→ Texte choisi
▬▬▬▬▬▬

Autant d’expériences douloureuses qui justifient l’indignation d’Aurélien Bodinaux (Belgique), producteur majoritaire de The Mercy of The Jungle, face à l’intervention déplacée d’un producteur venu écouter leur pitch : « Vous, savez, pour comprendre cette guerre, vous devriez regarder un film… Hôtel Rwanda » !

Cette jeunesse-là

Outre la mémoire et les guerres civiles qui ont déchiré de nombreux pays d’Afrique, demeure une thématique ancrée dans la réalité du continent africain : celle de la jeunesse.

Passage à l’âge adulte d’adolescents du Lesotho dans Faraway Friends du Sud-africain Teboho Edkins ou d’Ouganda dans Hot Comb de Caroline Kamya, adolescents hésitants au sujet de l’exil (Fig Tree), jeunesse sud-africaine post-apartheid désoeuvrée (Territorial Pissings), amitié entre adolescentes en passe petite fille enfermée dans un camp de sorcières (I Am Not A Witch), la représentation de la jeunesse africaine par de jeunes cinéastes émergents varie entre l’enfance (I Am not a Witch) et l’âge adulte (Fareway Friends).

▬▬▬▬▬▬

Enregistrements de position cible:
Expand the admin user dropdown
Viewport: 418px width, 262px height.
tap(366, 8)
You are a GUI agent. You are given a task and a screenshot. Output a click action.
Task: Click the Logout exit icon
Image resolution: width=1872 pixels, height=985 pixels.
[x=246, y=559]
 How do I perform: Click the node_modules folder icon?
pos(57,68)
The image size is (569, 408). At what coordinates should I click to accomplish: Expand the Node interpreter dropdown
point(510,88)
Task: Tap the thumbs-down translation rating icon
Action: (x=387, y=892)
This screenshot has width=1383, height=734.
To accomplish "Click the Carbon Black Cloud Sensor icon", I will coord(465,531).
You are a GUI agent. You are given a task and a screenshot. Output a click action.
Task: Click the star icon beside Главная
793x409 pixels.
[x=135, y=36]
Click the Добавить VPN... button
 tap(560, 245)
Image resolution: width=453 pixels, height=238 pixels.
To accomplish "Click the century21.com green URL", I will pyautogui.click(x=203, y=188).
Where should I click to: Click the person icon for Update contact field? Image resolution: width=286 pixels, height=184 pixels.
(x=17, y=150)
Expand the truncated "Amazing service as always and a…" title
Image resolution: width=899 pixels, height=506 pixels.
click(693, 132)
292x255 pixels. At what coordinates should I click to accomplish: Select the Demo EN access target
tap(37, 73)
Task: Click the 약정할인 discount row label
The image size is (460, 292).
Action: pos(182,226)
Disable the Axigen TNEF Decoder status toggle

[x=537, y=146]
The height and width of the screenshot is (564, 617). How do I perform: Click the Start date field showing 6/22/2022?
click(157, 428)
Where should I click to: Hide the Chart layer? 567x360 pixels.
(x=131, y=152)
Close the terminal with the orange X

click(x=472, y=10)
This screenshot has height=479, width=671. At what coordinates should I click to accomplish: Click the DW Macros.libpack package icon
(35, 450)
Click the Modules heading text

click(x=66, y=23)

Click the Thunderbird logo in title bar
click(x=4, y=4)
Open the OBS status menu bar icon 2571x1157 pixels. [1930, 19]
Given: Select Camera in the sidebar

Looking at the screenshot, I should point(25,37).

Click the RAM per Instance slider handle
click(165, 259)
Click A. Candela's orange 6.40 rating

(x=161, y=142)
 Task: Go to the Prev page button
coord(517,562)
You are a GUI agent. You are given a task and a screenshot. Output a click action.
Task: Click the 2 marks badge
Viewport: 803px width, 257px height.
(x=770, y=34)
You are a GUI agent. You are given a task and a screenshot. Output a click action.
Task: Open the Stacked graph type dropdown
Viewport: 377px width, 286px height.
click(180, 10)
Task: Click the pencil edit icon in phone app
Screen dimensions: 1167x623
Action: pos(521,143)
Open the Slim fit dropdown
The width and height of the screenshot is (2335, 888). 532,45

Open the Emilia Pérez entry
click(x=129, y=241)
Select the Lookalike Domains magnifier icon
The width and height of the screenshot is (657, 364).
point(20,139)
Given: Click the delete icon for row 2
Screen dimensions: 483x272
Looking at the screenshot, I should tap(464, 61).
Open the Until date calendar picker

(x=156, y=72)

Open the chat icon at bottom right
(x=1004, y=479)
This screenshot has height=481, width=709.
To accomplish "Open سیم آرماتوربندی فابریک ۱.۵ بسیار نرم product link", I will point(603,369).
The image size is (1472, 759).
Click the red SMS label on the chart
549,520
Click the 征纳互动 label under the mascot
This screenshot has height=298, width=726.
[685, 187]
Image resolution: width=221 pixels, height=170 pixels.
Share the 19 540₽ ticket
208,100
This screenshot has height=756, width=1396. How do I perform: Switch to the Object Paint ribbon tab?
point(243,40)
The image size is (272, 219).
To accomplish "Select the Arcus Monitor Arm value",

▬▬▬▬▬▬

→ Votre objectif
Recopiez le passage du texte sur le cinéma africain qui commence aux mots « Outre la mémoire » et s'arrête après « de la jeunesse. ». Les enregistrements forment un matériel distinct du texte.

→ Réponse rédigée
Outre la mémoire et les guerres civiles qui ont déchiré de nombreux pays d’Afrique, demeure une thématique ancrée dans la réalité du continent africain : celle de la jeunesse.